Agua
Caminábamos por la dehesa.
Encinas robustas con dedos retorcidos por el paso del tiempo, algunas mutiladas por la rabia de la tormenta. Retamas, escaramujos, zarzas preñadas de moras ya secas, y tras las jaras y los acebuches, las vacas que al otro lado de la cerca nos miraban desconfiadas.
Bordeando el camino, un pequeño murete de piedras desiguales nos guiaba hasta el cogote. Desde allí podríamos ver todo el pueblo. El silo con un nido de cigüeñas en lo alto. Las eras abandonadas y llenas de barbechos. Las casas formando una media luna de pizarra y teja. Y al fondo, sobre una alfombra multicolor salpicada de amapolas, linos y margaritas, la iglesia.
Cuando llegamos a la cima, sobre el cerro, Una inmensa nube gris amenazaba con tragarse los retales de algodón que salpicaban el cielo. Aún no había comenzado a llover, pero ya olía a lluvia. Aceleramos el paso, era inevitable, la tormenta nos acechaba. Las hojas de los árboles se agitaban inquietas, intuyendo la cascada que se avecinaba. Un rayo rasgó la masa plomífera que nos cubría para, poco después, atronar nuestros oídos. Teníamos la tormenta encima.
Comenzó a llover, y con las primeras gotas de lluvia la tierra se esponjó. Los rayos rasgaron el cielo ahora negro, seguidos de truenos que retumbaban contra la ladera de la montaña.

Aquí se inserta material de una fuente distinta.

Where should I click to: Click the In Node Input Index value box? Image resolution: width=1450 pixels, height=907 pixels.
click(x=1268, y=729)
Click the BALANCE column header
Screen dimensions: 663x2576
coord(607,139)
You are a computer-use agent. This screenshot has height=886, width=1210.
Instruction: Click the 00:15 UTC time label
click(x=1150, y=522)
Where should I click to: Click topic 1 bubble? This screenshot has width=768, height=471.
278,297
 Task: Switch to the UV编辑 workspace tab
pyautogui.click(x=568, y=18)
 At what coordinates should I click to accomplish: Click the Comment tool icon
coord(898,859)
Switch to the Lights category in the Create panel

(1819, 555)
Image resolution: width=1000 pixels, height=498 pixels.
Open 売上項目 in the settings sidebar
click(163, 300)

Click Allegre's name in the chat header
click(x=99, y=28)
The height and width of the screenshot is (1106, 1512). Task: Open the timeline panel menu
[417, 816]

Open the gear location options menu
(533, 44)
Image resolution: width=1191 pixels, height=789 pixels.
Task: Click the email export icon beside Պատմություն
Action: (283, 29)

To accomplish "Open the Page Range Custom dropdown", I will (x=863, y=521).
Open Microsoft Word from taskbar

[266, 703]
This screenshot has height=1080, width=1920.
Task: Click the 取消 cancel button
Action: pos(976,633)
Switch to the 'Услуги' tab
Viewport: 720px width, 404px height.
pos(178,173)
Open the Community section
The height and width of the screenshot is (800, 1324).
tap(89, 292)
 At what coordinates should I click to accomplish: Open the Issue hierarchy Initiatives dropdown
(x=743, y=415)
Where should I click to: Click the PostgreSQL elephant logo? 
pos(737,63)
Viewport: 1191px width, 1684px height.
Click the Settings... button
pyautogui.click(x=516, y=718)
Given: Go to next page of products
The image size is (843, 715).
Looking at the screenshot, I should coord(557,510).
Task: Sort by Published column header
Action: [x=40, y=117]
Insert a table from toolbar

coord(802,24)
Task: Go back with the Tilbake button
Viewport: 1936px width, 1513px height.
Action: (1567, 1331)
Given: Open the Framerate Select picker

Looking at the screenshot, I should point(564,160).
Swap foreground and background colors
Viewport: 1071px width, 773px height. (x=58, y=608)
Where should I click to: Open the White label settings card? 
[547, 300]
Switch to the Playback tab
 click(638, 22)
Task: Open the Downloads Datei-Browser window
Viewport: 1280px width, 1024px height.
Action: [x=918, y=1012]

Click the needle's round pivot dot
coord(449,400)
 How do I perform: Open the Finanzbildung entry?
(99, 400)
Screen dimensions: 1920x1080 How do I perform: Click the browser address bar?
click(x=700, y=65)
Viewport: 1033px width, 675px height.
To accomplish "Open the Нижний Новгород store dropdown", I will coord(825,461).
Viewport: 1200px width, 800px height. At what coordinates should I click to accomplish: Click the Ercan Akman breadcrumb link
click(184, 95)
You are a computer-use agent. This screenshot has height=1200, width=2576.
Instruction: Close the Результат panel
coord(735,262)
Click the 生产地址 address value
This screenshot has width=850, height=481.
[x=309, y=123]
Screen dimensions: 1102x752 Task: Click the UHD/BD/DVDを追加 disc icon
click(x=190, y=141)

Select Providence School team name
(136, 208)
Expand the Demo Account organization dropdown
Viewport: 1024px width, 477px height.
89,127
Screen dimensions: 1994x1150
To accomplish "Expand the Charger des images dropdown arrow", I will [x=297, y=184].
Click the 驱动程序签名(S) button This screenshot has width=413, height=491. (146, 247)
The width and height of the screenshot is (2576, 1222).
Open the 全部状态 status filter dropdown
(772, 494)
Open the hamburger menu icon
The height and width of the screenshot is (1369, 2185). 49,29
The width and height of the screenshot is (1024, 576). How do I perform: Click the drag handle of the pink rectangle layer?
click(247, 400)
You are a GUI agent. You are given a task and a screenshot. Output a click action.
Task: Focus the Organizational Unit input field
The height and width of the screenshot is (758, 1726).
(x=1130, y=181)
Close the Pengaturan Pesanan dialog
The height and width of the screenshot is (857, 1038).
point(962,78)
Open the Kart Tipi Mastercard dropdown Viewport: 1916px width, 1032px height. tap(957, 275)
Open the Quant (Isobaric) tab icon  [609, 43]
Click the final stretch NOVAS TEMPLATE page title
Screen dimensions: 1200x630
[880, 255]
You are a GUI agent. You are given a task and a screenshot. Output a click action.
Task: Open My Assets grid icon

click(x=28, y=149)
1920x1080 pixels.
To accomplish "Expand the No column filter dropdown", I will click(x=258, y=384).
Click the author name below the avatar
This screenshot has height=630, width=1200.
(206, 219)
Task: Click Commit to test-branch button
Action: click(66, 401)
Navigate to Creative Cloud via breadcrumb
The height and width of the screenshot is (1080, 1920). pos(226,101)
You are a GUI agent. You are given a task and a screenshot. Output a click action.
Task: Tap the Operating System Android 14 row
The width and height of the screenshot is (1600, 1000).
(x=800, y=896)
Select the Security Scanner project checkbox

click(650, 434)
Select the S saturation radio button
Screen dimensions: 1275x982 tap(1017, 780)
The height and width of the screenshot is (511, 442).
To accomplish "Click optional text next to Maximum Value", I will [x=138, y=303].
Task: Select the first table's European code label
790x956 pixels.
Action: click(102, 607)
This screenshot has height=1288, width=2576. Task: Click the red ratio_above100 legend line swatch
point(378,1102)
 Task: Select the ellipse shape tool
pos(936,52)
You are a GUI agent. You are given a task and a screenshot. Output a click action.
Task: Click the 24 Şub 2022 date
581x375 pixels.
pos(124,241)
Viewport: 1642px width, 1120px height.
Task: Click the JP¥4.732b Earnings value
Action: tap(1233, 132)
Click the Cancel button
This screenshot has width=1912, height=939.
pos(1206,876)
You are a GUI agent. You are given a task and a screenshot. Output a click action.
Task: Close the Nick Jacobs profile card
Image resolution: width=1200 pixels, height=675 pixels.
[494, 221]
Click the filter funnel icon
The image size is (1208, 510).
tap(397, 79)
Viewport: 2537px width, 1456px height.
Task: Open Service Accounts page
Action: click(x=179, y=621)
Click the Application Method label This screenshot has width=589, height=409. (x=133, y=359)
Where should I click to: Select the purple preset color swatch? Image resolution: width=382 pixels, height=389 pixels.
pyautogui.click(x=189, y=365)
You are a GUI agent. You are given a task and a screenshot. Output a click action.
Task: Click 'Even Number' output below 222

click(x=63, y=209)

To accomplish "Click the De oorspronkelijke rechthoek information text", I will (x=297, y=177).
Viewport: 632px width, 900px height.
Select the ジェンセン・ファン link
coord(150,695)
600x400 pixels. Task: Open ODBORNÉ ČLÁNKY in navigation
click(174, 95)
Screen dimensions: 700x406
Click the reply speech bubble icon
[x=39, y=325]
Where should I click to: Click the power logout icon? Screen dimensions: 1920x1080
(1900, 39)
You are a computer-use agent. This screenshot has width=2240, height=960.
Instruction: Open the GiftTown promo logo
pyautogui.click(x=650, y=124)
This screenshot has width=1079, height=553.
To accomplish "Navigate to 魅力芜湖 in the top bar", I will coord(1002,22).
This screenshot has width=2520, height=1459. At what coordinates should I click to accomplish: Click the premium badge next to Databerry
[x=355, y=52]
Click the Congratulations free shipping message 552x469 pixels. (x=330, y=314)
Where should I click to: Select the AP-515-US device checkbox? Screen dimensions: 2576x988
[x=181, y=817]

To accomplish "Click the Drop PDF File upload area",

Caminábamos deprisa, casi corríamos. Aún estábamos lejos del pueblo y no teníamos donde resguardarnos. En un momento, las gruesas gotas de lluvia se transformaron en una cortina de agua que casi nos impedían ver el camino. El cielo se deshacía sobre nosotros. Empapados, dejamos de correr. Poco a poco la fuerza de la lluvia disminuyó, dándonos un respiro. Los relámpagos cesaron, llevándose con ellos la voz ronca de las nubes, ya deshechas.
Ahora llovía mansamente, olía a limpio, a tierra mojada, el sol apareció y su luz descubrió entre los escaramujos, brillantes gotas de lluvia atrapadas entre sus ramas. Y como si fuera una broma, cuando llegamos al pueblo dejó de llover.